Risiken bei der internen Aufklärung – der Mehrwert einer externen Aufklärung

Unternehmen sind allerdings oft aufgrund von fehlender Erfahrung sowie mangelnden Ressourcen nicht darauf vorbereitet, angemessen auf Vorwürfe zu reagieren und geeignete Maßnahmen zur Aufklärung zu ergreifen.

Dies birgt viele Risiken:

  • Verlust von Beweisen
  • Beweise sind nicht gerichtlich verwertbar
  • Überschreitung von arbeitsrechtlichen Fristen, zum Beispiel bei Entlassungen
  • Unsicherheiten im Umgang mit Datenschutz
  • Schadenersatzansprüche von Betroffenen
  • Anschein der fehlenden Unabhängigkeit und Subjektivität

Eine externe Aufklärung adressiert diese Risiken und bietet somit wesentliche Vorteile gegenüber einer unternehmensinternen Aufarbeitung. An erster Stelle steht die Unabhängigkeit und Objektivität, die insbesondere bei sensiblen Themenkomplexen unabdingbar ist. Dies ist unternehmensintern häufig nicht einfach möglich, da mit der Aufklärung betraute Personen oftmals die involvierten MitarbeiterInnen persönlich kennen. Dadurch ergibt sich die Gefahr einer subjektiven Evaluierung der Ereignisse sowie der Anschein einer Befangenheit. Bei Vorfällen innerhalb von Autoritätsverhältnissen entsteht bei Betroffenen zudem oft der Eindruck, dass Personen der oberen Hierarchieebenen geschützt werden.

EY Forensic & Integrity Services verfügt über umfassende Expertise bei der Aufklärung von verschiedensten Sachverhalten und unterstützt unabhängig, rasch und diskret.
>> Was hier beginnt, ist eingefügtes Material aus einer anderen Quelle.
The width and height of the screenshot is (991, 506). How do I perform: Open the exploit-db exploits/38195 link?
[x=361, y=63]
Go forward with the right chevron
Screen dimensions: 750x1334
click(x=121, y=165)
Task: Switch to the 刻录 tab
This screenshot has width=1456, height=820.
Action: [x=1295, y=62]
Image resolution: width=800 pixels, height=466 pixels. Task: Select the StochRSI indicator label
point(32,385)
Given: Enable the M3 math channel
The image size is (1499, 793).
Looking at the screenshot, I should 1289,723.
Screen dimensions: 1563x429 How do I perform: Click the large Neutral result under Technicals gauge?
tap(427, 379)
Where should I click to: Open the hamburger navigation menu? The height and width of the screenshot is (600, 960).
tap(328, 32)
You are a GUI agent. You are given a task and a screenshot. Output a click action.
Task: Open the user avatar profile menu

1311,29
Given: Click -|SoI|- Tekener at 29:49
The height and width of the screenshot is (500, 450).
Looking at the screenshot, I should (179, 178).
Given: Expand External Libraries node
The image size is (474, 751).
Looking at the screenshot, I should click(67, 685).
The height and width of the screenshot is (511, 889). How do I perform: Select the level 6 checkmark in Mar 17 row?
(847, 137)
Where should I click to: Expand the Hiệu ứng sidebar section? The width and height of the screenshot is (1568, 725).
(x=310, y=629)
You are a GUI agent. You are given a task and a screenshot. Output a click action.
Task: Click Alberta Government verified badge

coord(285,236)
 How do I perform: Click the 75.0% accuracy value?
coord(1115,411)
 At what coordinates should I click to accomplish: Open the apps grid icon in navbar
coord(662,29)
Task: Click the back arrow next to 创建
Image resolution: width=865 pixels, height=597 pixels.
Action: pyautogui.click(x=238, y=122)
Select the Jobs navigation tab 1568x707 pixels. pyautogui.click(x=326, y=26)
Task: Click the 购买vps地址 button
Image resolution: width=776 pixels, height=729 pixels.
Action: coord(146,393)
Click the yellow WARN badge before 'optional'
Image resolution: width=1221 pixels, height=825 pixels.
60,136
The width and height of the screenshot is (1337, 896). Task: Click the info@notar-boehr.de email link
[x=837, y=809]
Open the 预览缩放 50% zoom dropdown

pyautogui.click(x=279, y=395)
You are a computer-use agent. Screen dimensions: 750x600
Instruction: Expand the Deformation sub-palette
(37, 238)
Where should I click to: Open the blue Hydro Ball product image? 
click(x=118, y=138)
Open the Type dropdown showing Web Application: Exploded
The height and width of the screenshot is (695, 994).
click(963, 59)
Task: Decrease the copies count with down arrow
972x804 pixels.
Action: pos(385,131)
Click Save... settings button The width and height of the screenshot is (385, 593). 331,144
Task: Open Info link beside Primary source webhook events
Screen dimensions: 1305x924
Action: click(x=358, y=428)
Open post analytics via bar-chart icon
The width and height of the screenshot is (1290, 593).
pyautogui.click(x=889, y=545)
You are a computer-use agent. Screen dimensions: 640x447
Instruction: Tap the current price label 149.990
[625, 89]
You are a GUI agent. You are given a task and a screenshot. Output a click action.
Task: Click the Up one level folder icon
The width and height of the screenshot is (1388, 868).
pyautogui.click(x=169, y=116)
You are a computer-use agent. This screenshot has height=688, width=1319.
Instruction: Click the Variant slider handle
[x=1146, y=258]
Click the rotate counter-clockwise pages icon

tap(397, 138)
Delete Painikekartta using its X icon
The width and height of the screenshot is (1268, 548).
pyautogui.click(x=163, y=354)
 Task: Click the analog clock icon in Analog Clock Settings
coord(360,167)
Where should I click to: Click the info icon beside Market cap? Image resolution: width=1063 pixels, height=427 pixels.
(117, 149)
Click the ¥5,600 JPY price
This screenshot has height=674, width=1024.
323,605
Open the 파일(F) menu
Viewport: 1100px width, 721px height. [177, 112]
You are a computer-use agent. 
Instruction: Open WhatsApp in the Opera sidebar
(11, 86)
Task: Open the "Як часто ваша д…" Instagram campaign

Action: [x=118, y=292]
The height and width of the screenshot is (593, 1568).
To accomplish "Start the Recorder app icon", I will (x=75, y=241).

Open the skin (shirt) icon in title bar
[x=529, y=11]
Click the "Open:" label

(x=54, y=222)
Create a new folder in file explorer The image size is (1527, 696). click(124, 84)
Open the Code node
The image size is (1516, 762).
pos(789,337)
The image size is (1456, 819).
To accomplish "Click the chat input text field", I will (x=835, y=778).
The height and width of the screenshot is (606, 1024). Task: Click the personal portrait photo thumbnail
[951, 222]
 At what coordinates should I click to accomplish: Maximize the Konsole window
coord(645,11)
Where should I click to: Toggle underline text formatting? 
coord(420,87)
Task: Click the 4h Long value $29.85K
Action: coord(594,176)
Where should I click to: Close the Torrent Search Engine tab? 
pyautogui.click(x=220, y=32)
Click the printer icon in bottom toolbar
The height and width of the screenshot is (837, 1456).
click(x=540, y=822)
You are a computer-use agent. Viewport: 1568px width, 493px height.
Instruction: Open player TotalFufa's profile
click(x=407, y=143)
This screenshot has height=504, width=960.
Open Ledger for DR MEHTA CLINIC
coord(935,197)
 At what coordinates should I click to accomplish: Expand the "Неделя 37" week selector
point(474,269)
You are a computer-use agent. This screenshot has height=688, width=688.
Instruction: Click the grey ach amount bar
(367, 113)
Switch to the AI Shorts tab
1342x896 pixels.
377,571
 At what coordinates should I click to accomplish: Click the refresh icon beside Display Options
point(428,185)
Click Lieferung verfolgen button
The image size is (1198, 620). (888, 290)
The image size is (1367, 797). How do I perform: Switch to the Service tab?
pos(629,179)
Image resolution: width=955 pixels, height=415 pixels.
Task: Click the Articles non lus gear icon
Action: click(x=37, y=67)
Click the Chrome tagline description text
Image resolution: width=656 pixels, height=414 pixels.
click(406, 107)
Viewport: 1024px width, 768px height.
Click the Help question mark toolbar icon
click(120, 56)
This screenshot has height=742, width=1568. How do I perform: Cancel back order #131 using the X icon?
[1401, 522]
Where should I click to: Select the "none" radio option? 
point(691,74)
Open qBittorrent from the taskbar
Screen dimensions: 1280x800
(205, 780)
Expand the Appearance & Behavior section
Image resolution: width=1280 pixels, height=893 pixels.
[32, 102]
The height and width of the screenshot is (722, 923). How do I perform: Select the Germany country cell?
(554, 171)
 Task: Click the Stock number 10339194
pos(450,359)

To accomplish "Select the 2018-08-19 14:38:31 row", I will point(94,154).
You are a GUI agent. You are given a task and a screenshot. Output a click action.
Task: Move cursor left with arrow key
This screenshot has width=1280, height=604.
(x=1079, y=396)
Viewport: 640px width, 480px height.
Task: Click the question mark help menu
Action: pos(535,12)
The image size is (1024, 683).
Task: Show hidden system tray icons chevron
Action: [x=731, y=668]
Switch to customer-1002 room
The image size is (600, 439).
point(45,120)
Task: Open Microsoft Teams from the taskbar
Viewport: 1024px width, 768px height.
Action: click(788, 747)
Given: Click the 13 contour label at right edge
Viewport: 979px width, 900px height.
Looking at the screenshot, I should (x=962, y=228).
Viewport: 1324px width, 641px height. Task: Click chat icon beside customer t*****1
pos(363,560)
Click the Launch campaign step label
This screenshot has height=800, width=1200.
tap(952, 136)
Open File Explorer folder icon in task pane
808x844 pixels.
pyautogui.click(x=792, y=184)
Dadurch werden gesetzliche Verpflichtungen und arbeitsrechtliche Entlassungsfristen eingehalten. Dies wirkt unternehmensinternen Gerüchten entgegen und wendet Schaden vom Unternehmen ab.  

Wir setzen ein je nach Vorwurf maßgeschneidertes, interdisziplinäres Team ein, welches mit folgenden Leistungen unterstützt:

Interviewführung: Wir führen Gespräche mit den involvierten Personen, um den Sachverhalt zu erfassen. Dabei liegt der Fokus auf einer sensiblen und objektiven Herangehensweise.

eDiscovery und Dokumentenreview: Daten können wertvolle Hinweise für die Aufklärung enthalten. Wir sichern diese nach forensischen Grundsätzen, die eine Gerichtsverwertbarkeit gewährleisten, und führen einen strukturierten Review durch. Ansatzpunkt ist dabei immer der konkrete Vorwurf: Potenzielle Ungleichbehandlungen können beispielsweise oftmals durch vergleichende Analysen bewertet werden.

Arbeitsrechtliche Begleitung: In vielen Fällen kann Fehlverhalten am Arbeitsplatz arbeitsrechtliche Konsequenzen nach sich ziehen. Wir evaluieren in Zusammenarbeit mit Rechtsanwältinnen und Rechtsanwälten mögliche Konsequenzen und beraten bei der weiteren Vorgehensweise.

Fazit

Fehlverhalten am Arbeitsplatz ist ein weit verbreitetes und vielschichtiges Problem. Arbeitgeber müssen solche Vorwürfe rasch und gezielt aufklären, um ihrer Fürsorgepflicht nachzukommen, Betroffene zu schützen und Schäden vom Unternehmen abzuwenden.